Anonymous wrote:I think my mom was affectionate when I was very young, as I have vague memories of it. I also have a few memories of my dad being affection back then as well. But my parents marriage became very rocky by the time I was 8, and my mom became incredibly depressed. I have few memories of love and affection from either of my parents between the age of 8 or 9 until I was an adult. I have a lot of memories of yelling and some physical violence, as well as a lot of sarcasm, bitterness, and irritation. I grew up thinking there was something wrong with me because my family didn't seem to like me, much less love me. This was compounded by my older sister, who channelled her own unhappiness with our parents situation onto me, bullying and belittling me.

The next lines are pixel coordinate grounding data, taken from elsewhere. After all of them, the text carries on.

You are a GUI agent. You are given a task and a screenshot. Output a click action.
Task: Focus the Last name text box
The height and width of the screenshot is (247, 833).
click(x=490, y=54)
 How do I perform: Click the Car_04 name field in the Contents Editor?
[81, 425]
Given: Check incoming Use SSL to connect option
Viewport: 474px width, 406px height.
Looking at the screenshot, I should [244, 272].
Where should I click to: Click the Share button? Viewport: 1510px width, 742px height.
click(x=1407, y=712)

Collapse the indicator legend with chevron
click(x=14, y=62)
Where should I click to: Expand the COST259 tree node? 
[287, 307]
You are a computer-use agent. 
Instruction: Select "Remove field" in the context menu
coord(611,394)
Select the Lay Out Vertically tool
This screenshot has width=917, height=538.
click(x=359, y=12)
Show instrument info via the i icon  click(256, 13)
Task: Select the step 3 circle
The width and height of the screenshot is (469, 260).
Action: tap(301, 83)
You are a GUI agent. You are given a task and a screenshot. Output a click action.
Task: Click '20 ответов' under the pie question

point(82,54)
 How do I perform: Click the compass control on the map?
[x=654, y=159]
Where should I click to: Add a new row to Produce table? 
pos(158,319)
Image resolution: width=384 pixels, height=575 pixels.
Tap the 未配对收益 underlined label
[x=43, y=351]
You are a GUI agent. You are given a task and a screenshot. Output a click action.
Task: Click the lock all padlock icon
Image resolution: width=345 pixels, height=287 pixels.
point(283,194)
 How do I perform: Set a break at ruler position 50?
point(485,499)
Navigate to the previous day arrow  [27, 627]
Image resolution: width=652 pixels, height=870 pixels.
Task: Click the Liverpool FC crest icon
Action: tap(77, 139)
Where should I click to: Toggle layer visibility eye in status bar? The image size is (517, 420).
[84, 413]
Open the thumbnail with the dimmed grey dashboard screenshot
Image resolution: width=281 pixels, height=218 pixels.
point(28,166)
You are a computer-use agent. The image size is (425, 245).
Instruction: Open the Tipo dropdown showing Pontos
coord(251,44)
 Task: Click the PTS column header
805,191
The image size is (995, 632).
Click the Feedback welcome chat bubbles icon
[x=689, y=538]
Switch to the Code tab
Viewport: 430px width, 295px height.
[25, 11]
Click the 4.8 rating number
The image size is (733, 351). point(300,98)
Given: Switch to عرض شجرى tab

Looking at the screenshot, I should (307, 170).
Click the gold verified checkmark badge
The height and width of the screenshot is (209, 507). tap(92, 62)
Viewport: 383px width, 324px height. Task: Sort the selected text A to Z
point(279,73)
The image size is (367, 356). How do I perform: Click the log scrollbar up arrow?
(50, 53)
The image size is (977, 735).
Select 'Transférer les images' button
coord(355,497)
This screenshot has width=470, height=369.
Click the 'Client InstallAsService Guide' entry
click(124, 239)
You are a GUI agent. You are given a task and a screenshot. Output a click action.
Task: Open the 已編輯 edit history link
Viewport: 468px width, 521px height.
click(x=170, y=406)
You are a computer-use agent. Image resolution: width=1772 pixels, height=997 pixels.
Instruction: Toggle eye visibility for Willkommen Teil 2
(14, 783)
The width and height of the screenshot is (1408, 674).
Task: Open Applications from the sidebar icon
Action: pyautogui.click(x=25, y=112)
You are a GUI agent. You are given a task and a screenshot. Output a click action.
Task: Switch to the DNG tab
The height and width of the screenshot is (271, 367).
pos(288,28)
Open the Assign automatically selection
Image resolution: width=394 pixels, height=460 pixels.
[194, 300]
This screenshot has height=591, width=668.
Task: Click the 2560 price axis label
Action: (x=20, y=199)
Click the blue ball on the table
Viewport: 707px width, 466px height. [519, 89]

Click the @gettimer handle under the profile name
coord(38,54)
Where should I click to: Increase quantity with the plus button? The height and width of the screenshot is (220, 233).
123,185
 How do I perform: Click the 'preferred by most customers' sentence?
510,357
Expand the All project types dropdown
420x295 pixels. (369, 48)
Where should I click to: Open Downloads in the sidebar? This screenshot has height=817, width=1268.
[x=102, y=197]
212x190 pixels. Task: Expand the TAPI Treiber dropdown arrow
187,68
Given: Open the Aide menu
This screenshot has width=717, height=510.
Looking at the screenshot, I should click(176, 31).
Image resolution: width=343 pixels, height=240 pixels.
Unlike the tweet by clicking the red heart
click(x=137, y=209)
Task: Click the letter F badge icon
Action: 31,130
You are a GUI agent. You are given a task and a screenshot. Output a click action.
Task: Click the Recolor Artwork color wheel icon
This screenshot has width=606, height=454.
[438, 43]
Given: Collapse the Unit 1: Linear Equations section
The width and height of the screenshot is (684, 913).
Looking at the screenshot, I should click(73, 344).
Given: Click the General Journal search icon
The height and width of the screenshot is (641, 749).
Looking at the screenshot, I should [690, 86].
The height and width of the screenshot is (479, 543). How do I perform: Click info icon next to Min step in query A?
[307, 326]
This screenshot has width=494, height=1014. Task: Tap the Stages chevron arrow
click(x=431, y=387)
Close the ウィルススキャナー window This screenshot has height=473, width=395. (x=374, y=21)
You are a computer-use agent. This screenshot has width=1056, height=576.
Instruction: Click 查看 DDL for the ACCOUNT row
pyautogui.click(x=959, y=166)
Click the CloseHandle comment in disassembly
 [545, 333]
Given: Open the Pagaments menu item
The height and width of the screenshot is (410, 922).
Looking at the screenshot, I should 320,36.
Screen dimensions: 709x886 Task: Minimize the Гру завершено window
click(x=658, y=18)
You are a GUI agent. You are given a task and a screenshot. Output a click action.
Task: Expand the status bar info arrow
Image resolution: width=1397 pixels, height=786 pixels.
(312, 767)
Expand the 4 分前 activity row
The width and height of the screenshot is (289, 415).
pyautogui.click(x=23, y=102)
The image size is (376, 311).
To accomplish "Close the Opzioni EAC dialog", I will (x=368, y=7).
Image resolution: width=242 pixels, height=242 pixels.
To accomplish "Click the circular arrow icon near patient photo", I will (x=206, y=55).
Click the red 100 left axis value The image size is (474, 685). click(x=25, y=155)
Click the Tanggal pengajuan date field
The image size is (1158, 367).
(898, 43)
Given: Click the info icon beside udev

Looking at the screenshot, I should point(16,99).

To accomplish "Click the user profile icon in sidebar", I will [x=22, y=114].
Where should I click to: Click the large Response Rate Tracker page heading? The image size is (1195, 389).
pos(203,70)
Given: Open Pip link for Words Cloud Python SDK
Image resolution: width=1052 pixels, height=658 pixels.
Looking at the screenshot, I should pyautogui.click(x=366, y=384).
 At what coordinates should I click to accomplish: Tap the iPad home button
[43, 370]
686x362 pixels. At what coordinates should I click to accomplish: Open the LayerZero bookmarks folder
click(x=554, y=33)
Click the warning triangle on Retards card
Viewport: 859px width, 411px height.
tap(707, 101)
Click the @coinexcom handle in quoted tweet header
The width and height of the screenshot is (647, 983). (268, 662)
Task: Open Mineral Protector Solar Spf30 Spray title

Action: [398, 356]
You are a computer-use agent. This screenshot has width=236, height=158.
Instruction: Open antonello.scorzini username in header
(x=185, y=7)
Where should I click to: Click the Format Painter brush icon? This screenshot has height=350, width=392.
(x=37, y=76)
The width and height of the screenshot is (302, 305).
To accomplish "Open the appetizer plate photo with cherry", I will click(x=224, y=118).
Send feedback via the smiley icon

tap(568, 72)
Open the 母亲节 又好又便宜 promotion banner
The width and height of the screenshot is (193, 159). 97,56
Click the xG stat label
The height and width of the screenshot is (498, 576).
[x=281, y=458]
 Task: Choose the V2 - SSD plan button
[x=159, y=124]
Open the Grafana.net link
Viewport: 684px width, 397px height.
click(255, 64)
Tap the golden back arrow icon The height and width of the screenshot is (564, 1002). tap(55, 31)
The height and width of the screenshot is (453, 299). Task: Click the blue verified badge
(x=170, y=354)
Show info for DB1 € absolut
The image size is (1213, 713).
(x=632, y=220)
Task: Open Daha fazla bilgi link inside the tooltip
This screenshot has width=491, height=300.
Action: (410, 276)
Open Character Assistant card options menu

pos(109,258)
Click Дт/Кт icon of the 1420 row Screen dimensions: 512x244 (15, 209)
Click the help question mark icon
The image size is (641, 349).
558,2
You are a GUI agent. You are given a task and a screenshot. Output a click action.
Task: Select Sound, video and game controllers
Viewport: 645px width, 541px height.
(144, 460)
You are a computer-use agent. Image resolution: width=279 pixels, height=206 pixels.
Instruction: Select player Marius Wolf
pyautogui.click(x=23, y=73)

Like you, OP, I get really irritated when my parents are affectionate now. I live far away from them, and they will often say how sad it makes them that I don't live closer and how they wish they could be a bigger part of my kids' lives. It's very triggering for me. They are very doting grandparents and I hate it, and I hate that I hate it. Becoming a mother sort of exploded a lot of long-repressed memories about my childhood and it's been so challenging to work through them while under the stress of parenting.
But at least I love my kids and they know it. I'm not a perfect mom, but I make sure they hear it every day and that we are always very affectionate. Also: therapy.
My parents live 5 minutes away, pushed us to live close so they can help and they've never helped even once (now they are divorced) even in an emergency.